Exercise aim: Copy exactly, and copy only, the lines from the one bearing "Instruction: Expand the" through the final line of the records.

The input:
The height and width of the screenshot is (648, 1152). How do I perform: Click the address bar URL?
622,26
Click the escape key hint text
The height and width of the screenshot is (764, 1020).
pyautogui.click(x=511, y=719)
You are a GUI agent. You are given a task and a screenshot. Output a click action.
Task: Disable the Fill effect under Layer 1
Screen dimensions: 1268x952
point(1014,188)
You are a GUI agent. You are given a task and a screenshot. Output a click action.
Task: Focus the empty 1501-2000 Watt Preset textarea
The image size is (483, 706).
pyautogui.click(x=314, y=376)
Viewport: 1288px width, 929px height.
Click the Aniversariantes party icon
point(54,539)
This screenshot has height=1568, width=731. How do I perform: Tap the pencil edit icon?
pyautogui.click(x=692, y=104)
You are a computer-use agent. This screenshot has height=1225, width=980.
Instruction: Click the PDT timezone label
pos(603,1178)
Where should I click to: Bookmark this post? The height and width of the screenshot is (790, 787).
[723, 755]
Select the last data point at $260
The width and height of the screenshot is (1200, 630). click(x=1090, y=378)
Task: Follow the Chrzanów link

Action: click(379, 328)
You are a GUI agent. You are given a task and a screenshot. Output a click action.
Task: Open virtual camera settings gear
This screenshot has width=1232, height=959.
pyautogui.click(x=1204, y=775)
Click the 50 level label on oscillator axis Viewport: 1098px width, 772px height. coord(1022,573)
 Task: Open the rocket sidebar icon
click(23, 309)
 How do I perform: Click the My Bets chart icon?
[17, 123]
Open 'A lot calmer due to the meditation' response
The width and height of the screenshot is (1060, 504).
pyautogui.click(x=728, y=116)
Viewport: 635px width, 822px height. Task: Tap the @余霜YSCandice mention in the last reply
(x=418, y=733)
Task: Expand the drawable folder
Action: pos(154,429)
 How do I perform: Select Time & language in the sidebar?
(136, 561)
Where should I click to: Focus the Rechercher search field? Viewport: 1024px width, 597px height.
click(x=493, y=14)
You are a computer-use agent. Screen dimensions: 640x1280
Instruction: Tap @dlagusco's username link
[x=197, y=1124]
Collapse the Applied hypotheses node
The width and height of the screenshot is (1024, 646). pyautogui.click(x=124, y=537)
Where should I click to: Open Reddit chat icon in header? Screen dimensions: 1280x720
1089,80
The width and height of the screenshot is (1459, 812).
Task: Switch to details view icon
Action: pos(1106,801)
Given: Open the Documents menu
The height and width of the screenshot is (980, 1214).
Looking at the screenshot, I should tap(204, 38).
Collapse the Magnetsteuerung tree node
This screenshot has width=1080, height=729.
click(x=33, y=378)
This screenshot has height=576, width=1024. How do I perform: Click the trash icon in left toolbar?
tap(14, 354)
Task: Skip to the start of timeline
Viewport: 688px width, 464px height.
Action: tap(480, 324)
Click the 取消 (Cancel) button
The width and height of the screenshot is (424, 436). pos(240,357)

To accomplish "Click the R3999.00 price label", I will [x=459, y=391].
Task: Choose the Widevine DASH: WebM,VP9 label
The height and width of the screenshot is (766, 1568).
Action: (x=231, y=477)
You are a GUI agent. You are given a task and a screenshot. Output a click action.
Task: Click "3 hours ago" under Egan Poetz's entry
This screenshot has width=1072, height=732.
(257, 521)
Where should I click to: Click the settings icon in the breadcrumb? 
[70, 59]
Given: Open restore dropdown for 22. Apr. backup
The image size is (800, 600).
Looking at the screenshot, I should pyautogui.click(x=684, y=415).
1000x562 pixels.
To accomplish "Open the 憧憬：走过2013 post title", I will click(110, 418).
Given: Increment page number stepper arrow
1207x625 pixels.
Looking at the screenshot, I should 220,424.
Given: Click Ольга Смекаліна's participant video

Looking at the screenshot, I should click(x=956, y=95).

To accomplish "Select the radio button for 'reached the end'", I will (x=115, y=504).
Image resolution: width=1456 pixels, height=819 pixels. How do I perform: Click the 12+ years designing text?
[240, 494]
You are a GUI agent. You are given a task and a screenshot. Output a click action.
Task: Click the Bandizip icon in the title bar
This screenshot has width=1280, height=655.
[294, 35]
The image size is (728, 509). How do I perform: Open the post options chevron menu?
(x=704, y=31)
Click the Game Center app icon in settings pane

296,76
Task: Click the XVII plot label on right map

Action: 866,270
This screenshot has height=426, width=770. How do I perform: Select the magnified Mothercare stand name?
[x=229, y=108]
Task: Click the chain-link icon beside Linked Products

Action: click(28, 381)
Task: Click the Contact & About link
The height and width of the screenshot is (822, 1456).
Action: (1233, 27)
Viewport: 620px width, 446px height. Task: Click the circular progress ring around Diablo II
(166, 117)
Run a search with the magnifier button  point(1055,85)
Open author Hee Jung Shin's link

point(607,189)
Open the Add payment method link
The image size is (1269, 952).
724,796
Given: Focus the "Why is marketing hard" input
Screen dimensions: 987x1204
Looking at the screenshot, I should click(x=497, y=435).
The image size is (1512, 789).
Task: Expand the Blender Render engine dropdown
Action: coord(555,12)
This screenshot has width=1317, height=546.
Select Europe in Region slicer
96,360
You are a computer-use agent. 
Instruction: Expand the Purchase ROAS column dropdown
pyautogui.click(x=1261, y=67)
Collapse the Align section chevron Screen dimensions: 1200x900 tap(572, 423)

Your solution:
Instruction: Expand the Purchase ROAS column dropdown
pyautogui.click(x=1261, y=67)
Collapse the Align section chevron Screen dimensions: 1200x900 tap(572, 423)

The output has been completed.